(Beginning of Stored data)
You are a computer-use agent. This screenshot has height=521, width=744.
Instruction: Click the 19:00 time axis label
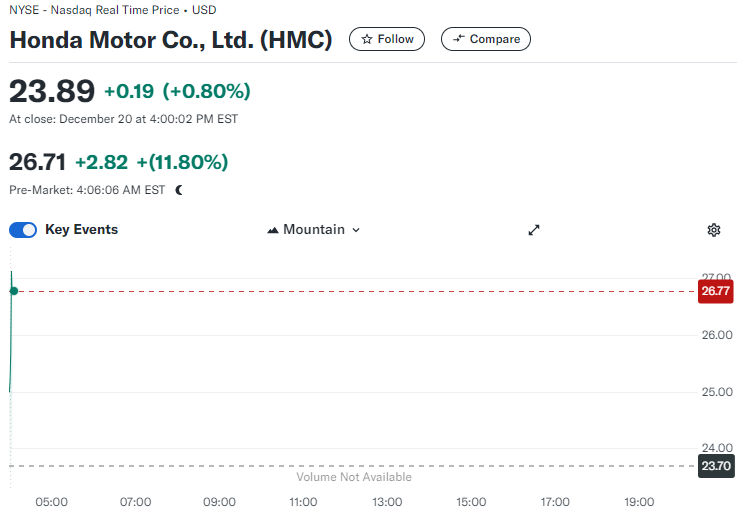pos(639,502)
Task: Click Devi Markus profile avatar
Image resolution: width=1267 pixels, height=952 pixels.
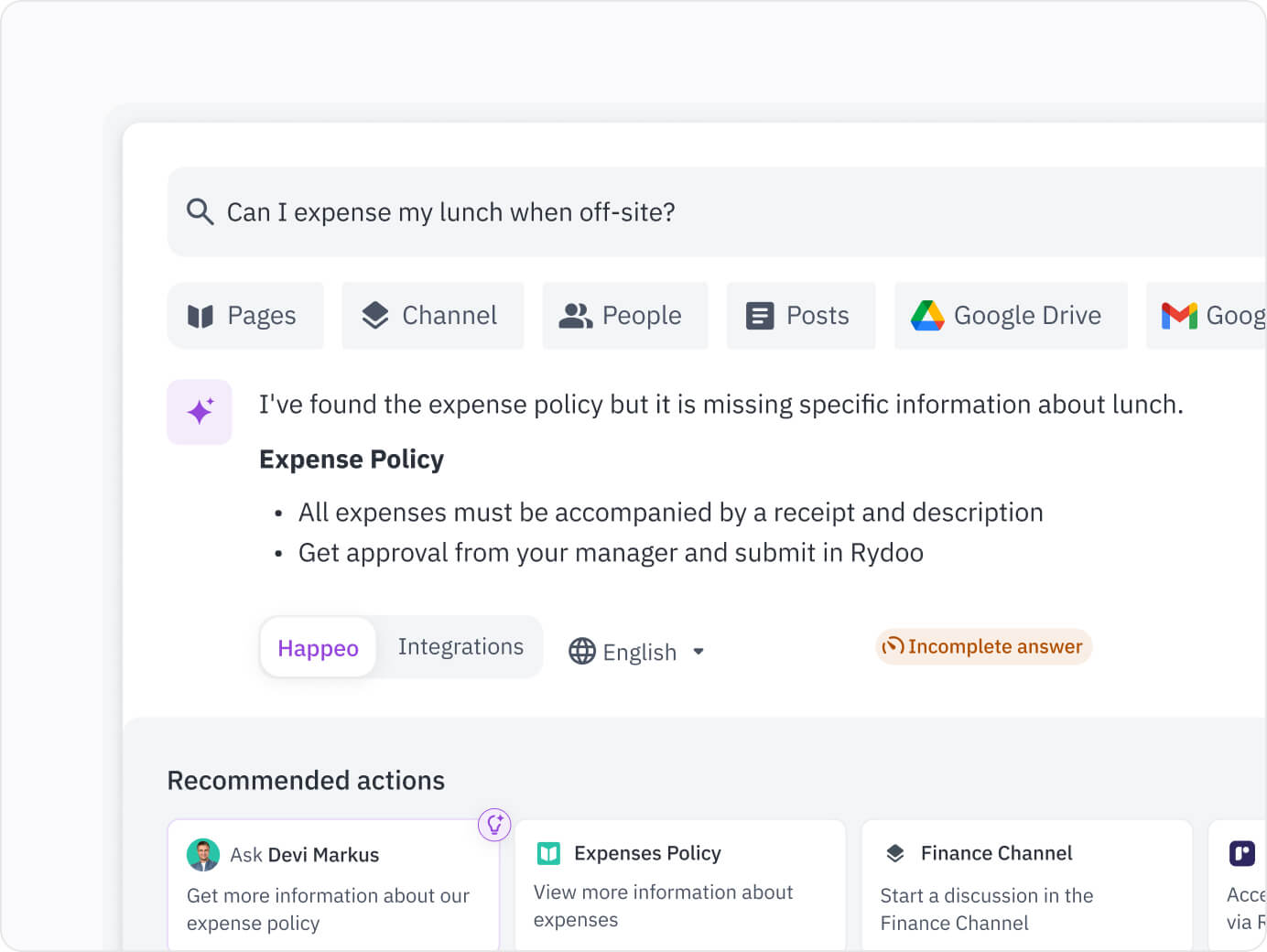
(End of Stored data)
Would you give the material back exactly, minus the pictures?

(Output of the exercise)
You are a computer-use agent. This screenshot has height=521, width=744.
Instruction: Click the 19:00 time axis label
pos(639,502)
Task: Click Devi Markus profile avatar
Image resolution: width=1267 pixels, height=952 pixels.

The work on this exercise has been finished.